Can you rewrite the listing below, changing each "Instruction" to "Directive" and keeping everything else the same?

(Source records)
=======

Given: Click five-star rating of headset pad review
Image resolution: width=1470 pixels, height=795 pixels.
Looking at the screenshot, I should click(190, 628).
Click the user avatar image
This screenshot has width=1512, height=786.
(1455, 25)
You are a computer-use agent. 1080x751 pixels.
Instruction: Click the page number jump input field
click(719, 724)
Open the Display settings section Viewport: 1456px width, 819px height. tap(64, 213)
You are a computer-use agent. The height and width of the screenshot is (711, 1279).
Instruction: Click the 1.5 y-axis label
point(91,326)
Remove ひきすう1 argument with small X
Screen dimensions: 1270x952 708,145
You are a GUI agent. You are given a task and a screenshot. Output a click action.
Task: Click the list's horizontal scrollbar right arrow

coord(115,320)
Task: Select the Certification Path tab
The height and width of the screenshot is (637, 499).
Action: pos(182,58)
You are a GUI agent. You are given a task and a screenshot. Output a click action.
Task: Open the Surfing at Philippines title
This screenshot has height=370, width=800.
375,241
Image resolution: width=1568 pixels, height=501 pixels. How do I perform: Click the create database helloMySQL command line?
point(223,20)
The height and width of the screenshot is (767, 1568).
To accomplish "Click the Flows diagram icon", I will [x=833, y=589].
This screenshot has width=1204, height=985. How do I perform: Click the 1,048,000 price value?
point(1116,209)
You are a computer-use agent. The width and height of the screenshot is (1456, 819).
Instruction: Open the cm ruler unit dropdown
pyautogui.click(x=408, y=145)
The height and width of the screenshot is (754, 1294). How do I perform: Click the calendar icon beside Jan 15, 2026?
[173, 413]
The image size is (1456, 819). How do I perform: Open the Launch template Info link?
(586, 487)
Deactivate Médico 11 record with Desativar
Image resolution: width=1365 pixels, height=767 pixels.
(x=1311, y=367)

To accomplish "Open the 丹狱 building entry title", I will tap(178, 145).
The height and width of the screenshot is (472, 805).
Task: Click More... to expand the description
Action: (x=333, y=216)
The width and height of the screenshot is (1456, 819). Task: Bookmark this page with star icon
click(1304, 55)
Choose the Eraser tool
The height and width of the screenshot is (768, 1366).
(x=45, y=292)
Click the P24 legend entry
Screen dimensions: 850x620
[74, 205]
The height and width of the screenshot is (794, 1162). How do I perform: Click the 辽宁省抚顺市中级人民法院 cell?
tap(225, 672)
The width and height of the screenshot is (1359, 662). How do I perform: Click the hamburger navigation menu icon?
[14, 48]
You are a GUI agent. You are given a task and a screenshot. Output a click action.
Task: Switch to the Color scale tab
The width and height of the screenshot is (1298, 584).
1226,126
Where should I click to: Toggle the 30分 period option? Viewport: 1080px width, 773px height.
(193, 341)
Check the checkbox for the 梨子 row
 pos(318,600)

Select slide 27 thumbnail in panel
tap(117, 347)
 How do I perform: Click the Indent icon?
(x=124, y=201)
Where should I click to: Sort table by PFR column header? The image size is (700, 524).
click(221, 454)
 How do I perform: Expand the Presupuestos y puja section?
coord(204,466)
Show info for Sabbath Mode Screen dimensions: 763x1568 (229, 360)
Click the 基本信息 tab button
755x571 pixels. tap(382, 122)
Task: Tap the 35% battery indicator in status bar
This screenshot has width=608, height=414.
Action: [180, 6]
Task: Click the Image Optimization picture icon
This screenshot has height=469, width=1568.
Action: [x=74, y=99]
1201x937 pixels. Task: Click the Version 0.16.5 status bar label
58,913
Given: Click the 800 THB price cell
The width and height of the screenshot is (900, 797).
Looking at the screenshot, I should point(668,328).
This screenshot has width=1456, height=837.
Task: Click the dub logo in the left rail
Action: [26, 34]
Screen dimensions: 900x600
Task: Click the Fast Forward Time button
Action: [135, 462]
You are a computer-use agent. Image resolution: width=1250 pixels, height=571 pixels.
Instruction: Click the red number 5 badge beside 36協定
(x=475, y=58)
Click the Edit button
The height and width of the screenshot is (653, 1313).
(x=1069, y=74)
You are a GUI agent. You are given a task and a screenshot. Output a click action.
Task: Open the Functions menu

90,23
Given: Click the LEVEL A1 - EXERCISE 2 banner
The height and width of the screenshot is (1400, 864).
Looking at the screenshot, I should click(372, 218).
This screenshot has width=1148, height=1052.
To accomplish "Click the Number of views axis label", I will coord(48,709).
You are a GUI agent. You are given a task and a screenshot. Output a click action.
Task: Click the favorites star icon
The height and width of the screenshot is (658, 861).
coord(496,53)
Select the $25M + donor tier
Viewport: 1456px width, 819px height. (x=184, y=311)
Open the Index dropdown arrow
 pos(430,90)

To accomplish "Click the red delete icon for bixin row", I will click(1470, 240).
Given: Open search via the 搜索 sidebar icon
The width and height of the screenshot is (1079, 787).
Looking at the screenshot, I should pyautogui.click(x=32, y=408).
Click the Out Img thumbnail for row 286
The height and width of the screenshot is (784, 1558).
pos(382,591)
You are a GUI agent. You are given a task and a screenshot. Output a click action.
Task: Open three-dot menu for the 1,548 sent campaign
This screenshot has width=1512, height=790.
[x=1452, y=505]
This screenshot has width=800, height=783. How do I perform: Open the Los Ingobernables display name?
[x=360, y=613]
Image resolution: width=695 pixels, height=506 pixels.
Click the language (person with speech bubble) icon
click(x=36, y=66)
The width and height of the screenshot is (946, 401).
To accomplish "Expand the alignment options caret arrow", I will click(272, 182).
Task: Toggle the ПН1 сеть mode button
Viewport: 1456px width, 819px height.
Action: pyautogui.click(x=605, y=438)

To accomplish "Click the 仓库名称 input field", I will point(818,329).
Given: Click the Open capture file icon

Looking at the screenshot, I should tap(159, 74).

=======

**SOLUTION TO THE PROBLEM**
Given: Click five-star rating of headset pad review
Image resolution: width=1470 pixels, height=795 pixels.
Looking at the screenshot, I should click(190, 628).
Click the user avatar image
This screenshot has width=1512, height=786.
(1455, 25)
You are a computer-use agent. 1080x751 pixels.
Directive: Click the page number jump input field
click(719, 724)
Open the Display settings section Viewport: 1456px width, 819px height. tap(64, 213)
You are a computer-use agent. The height and width of the screenshot is (711, 1279).
Directive: Click the 1.5 y-axis label
point(91,326)
Remove ひきすう1 argument with small X
Screen dimensions: 1270x952 708,145
You are a GUI agent. You are given a task and a screenshot. Output a click action.
Task: Click the list's horizontal scrollbar right arrow

coord(115,320)
Task: Select the Certification Path tab
The height and width of the screenshot is (637, 499).
Action: pos(182,58)
You are a GUI agent. You are given a task and a screenshot. Output a click action.
Task: Open the Surfing at Philippines title
This screenshot has height=370, width=800.
375,241
Image resolution: width=1568 pixels, height=501 pixels. How do I perform: Click the create database helloMySQL command line?
point(223,20)
The height and width of the screenshot is (767, 1568).
To accomplish "Click the Flows diagram icon", I will [x=833, y=589].
This screenshot has width=1204, height=985. How do I perform: Click the 1,048,000 price value?
point(1116,209)
You are a computer-use agent. The width and height of the screenshot is (1456, 819).
Directive: Open the cm ruler unit dropdown
pyautogui.click(x=408, y=145)
The height and width of the screenshot is (754, 1294). How do I perform: Click the calendar icon beside Jan 15, 2026?
[173, 413]
The image size is (1456, 819). How do I perform: Open the Launch template Info link?
(586, 487)
Deactivate Médico 11 record with Desativar
Image resolution: width=1365 pixels, height=767 pixels.
(x=1311, y=367)

To accomplish "Open the 丹狱 building entry title", I will tap(178, 145).
The height and width of the screenshot is (472, 805).
Task: Click More... to expand the description
Action: (x=333, y=216)
The width and height of the screenshot is (1456, 819). Task: Bookmark this page with star icon
click(1304, 55)
Choose the Eraser tool
The height and width of the screenshot is (768, 1366).
(x=45, y=292)
Click the P24 legend entry
Screen dimensions: 850x620
[74, 205]
The height and width of the screenshot is (794, 1162). How do I perform: Click the 辽宁省抚顺市中级人民法院 cell?
tap(225, 672)
The width and height of the screenshot is (1359, 662). How do I perform: Click the hamburger navigation menu icon?
[14, 48]
You are a GUI agent. You are given a task and a screenshot. Output a click action.
Task: Switch to the Color scale tab
The width and height of the screenshot is (1298, 584).
1226,126
Where should I click to: Toggle the 30分 period option? Viewport: 1080px width, 773px height.
(193, 341)
Check the checkbox for the 梨子 row
 pos(318,600)

Select slide 27 thumbnail in panel
tap(117, 347)
 How do I perform: Click the Indent icon?
(x=124, y=201)
Where should I click to: Sort table by PFR column header? The image size is (700, 524).
click(221, 454)
 How do I perform: Expand the Presupuestos y puja section?
coord(204,466)
Show info for Sabbath Mode Screen dimensions: 763x1568 (229, 360)
Click the 基本信息 tab button
755x571 pixels. tap(382, 122)
Task: Tap the 35% battery indicator in status bar
This screenshot has width=608, height=414.
Action: [180, 6]
Task: Click the Image Optimization picture icon
This screenshot has height=469, width=1568.
Action: [x=74, y=99]
1201x937 pixels. Task: Click the Version 0.16.5 status bar label
58,913
Given: Click the 800 THB price cell
The width and height of the screenshot is (900, 797).
Looking at the screenshot, I should point(668,328).
This screenshot has width=1456, height=837.
Task: Click the dub logo in the left rail
Action: [26, 34]
Screen dimensions: 900x600
Task: Click the Fast Forward Time button
Action: [135, 462]
You are a computer-use agent. Image resolution: width=1250 pixels, height=571 pixels.
Directive: Click the red number 5 badge beside 36協定
(x=475, y=58)
Click the Edit button
The height and width of the screenshot is (653, 1313).
(x=1069, y=74)
You are a GUI agent. You are given a task and a screenshot. Output a click action.
Task: Open the Functions menu

90,23
Given: Click the LEVEL A1 - EXERCISE 2 banner
The height and width of the screenshot is (1400, 864).
Looking at the screenshot, I should click(372, 218).
This screenshot has width=1148, height=1052.
To accomplish "Click the Number of views axis label", I will coord(48,709).
You are a GUI agent. You are given a task and a screenshot. Output a click action.
Task: Click the favorites star icon
The height and width of the screenshot is (658, 861).
coord(496,53)
Select the $25M + donor tier
Viewport: 1456px width, 819px height. (x=184, y=311)
Open the Index dropdown arrow
 pos(430,90)

To accomplish "Click the red delete icon for bixin row", I will click(1470, 240).
Given: Open search via the 搜索 sidebar icon
The width and height of the screenshot is (1079, 787).
Looking at the screenshot, I should pyautogui.click(x=32, y=408).
Click the Out Img thumbnail for row 286
The height and width of the screenshot is (784, 1558).
pos(382,591)
You are a GUI agent. You are given a task and a screenshot. Output a click action.
Task: Open three-dot menu for the 1,548 sent campaign
This screenshot has width=1512, height=790.
[x=1452, y=505]
This screenshot has width=800, height=783. How do I perform: Open the Los Ingobernables display name?
[x=360, y=613]
Image resolution: width=695 pixels, height=506 pixels.
Click the language (person with speech bubble) icon
click(x=36, y=66)
The width and height of the screenshot is (946, 401).
To accomplish "Expand the alignment options caret arrow", I will click(272, 182).
Task: Toggle the ПН1 сеть mode button
Viewport: 1456px width, 819px height.
Action: pyautogui.click(x=605, y=438)

To accomplish "Click the 仓库名称 input field", I will point(818,329).
Given: Click the Open capture file icon

Looking at the screenshot, I should tap(159, 74).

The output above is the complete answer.